**Supplied records**
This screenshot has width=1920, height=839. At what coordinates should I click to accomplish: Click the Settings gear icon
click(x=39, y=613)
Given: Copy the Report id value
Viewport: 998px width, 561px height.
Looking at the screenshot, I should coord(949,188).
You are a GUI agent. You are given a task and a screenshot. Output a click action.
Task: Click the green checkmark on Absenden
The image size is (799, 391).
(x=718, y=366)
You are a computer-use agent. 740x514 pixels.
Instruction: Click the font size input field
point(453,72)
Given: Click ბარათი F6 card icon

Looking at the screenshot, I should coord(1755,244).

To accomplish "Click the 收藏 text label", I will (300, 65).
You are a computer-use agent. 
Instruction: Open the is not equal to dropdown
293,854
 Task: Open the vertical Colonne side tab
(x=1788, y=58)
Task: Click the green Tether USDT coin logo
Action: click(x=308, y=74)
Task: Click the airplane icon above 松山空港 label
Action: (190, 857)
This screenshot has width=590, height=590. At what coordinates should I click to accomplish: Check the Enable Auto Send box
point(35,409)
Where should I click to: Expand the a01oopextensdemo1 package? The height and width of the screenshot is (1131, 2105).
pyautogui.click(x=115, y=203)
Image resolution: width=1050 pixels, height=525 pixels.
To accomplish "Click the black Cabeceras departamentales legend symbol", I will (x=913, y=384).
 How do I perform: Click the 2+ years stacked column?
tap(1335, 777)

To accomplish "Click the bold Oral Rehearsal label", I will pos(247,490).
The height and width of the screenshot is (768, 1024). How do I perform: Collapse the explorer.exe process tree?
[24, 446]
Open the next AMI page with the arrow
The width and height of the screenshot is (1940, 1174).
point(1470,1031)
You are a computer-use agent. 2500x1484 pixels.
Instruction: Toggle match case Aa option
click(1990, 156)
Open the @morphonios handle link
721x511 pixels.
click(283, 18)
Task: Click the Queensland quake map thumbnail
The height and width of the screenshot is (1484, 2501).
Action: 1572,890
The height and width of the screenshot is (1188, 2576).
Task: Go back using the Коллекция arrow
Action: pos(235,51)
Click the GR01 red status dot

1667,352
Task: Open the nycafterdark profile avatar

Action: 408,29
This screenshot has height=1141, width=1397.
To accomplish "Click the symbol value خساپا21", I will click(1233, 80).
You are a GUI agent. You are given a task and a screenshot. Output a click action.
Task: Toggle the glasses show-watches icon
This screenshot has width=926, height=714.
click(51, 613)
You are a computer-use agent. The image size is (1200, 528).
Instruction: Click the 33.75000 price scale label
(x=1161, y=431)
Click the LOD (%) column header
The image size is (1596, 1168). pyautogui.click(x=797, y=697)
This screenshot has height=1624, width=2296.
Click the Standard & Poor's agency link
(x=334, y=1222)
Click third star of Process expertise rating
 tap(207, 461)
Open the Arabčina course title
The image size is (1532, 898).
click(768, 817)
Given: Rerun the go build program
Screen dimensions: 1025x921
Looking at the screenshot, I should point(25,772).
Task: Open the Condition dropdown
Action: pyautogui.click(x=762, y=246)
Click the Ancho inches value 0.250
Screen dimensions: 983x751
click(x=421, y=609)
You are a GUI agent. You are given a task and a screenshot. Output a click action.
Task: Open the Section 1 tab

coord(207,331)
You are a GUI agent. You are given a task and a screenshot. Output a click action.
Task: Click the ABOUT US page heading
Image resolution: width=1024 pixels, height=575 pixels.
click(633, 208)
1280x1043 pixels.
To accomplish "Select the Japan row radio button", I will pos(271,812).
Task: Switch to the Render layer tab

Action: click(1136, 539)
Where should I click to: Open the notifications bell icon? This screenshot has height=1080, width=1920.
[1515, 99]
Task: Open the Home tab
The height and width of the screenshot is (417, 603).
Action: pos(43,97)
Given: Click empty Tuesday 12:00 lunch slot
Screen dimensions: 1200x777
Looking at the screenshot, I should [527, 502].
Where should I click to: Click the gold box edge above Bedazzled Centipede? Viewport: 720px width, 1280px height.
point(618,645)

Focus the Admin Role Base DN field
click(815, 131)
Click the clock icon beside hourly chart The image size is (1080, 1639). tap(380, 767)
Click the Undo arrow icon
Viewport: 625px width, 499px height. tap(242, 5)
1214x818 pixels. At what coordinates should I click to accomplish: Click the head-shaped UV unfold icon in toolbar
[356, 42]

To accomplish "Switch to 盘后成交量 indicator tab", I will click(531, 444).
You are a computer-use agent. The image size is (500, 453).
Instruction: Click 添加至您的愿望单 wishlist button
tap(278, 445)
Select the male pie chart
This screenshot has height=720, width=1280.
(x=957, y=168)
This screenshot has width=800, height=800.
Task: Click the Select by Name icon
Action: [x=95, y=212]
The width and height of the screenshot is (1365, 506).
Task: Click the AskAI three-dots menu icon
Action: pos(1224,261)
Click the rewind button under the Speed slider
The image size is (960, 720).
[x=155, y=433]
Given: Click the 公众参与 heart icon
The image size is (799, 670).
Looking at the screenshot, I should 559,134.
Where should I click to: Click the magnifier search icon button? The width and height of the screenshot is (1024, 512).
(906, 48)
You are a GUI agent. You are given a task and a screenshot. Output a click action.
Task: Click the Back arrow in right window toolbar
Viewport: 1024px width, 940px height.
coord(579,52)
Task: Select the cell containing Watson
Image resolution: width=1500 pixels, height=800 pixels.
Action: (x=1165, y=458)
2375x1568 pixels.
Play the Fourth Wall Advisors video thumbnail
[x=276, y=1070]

**Problem description**
Copy out every line of the records above word for word.

**Written answer**
This screenshot has width=1920, height=839. At what coordinates should I click to accomplish: Click the Settings gear icon
click(x=39, y=613)
Given: Copy the Report id value
Viewport: 998px width, 561px height.
Looking at the screenshot, I should coord(949,188).
You are a GUI agent. You are given a task and a screenshot. Output a click action.
Task: Click the green checkmark on Absenden
The image size is (799, 391).
(x=718, y=366)
You are a computer-use agent. 740x514 pixels.
Instruction: Click the font size input field
point(453,72)
Given: Click ბარათი F6 card icon

Looking at the screenshot, I should coord(1755,244).

To accomplish "Click the 收藏 text label", I will (300, 65).
You are a computer-use agent. 
Instruction: Open the is not equal to dropdown
293,854
 Task: Open the vertical Colonne side tab
(x=1788, y=58)
Task: Click the green Tether USDT coin logo
Action: click(x=308, y=74)
Task: Click the airplane icon above 松山空港 label
Action: (190, 857)
This screenshot has width=590, height=590. At what coordinates should I click to accomplish: Check the Enable Auto Send box
point(35,409)
Where should I click to: Expand the a01oopextensdemo1 package? The height and width of the screenshot is (1131, 2105).
pyautogui.click(x=115, y=203)
Image resolution: width=1050 pixels, height=525 pixels.
To accomplish "Click the black Cabeceras departamentales legend symbol", I will (x=913, y=384).
 How do I perform: Click the 2+ years stacked column?
tap(1335, 777)

To accomplish "Click the bold Oral Rehearsal label", I will pos(247,490).
The height and width of the screenshot is (768, 1024). How do I perform: Collapse the explorer.exe process tree?
[24, 446]
Open the next AMI page with the arrow
The width and height of the screenshot is (1940, 1174).
point(1470,1031)
You are a computer-use agent. 2500x1484 pixels.
Instruction: Toggle match case Aa option
click(1990, 156)
Open the @morphonios handle link
721x511 pixels.
click(283, 18)
Task: Click the Queensland quake map thumbnail
The height and width of the screenshot is (1484, 2501).
Action: 1572,890
The height and width of the screenshot is (1188, 2576).
Task: Go back using the Коллекция arrow
Action: pos(235,51)
Click the GR01 red status dot

1667,352
Task: Open the nycafterdark profile avatar

Action: 408,29
This screenshot has height=1141, width=1397.
To accomplish "Click the symbol value خساپا21", I will click(1233, 80).
You are a GUI agent. You are given a task and a screenshot. Output a click action.
Task: Toggle the glasses show-watches icon
This screenshot has width=926, height=714.
click(51, 613)
You are a computer-use agent. The image size is (1200, 528).
Instruction: Click the 33.75000 price scale label
(x=1161, y=431)
Click the LOD (%) column header
The image size is (1596, 1168). pyautogui.click(x=797, y=697)
This screenshot has height=1624, width=2296.
Click the Standard & Poor's agency link
(x=334, y=1222)
Click third star of Process expertise rating
 tap(207, 461)
Open the Arabčina course title
The image size is (1532, 898).
click(768, 817)
Given: Rerun the go build program
Screen dimensions: 1025x921
Looking at the screenshot, I should point(25,772).
Task: Open the Condition dropdown
Action: pyautogui.click(x=762, y=246)
Click the Ancho inches value 0.250
Screen dimensions: 983x751
click(x=421, y=609)
You are a GUI agent. You are given a task and a screenshot. Output a click action.
Task: Open the Section 1 tab

coord(207,331)
You are a GUI agent. You are given a task and a screenshot. Output a click action.
Task: Click the ABOUT US page heading
Image resolution: width=1024 pixels, height=575 pixels.
click(633, 208)
1280x1043 pixels.
To accomplish "Select the Japan row radio button", I will pos(271,812).
Task: Switch to the Render layer tab

Action: click(1136, 539)
Where should I click to: Open the notifications bell icon? This screenshot has height=1080, width=1920.
[1515, 99]
Task: Open the Home tab
The height and width of the screenshot is (417, 603).
Action: pos(43,97)
Given: Click empty Tuesday 12:00 lunch slot
Screen dimensions: 1200x777
Looking at the screenshot, I should [527, 502].
Where should I click to: Click the gold box edge above Bedazzled Centipede? Viewport: 720px width, 1280px height.
point(618,645)

Focus the Admin Role Base DN field
click(815, 131)
Click the clock icon beside hourly chart The image size is (1080, 1639). tap(380, 767)
Click the Undo arrow icon
Viewport: 625px width, 499px height. tap(242, 5)
1214x818 pixels. At what coordinates should I click to accomplish: Click the head-shaped UV unfold icon in toolbar
[356, 42]

To accomplish "Switch to 盘后成交量 indicator tab", I will click(531, 444).
You are a computer-use agent. The image size is (500, 453).
Instruction: Click 添加至您的愿望单 wishlist button
tap(278, 445)
Select the male pie chart
This screenshot has height=720, width=1280.
(x=957, y=168)
This screenshot has width=800, height=800.
Task: Click the Select by Name icon
Action: [x=95, y=212]
The width and height of the screenshot is (1365, 506).
Task: Click the AskAI three-dots menu icon
Action: pos(1224,261)
Click the rewind button under the Speed slider
The image size is (960, 720).
[x=155, y=433]
Given: Click the 公众参与 heart icon
The image size is (799, 670).
Looking at the screenshot, I should 559,134.
Where should I click to: Click the magnifier search icon button? The width and height of the screenshot is (1024, 512).
(906, 48)
You are a GUI agent. You are given a task and a screenshot. Output a click action.
Task: Click the Back arrow in right window toolbar
Viewport: 1024px width, 940px height.
coord(579,52)
Task: Select the cell containing Watson
Image resolution: width=1500 pixels, height=800 pixels.
Action: (x=1165, y=458)
2375x1568 pixels.
Play the Fourth Wall Advisors video thumbnail
[x=276, y=1070]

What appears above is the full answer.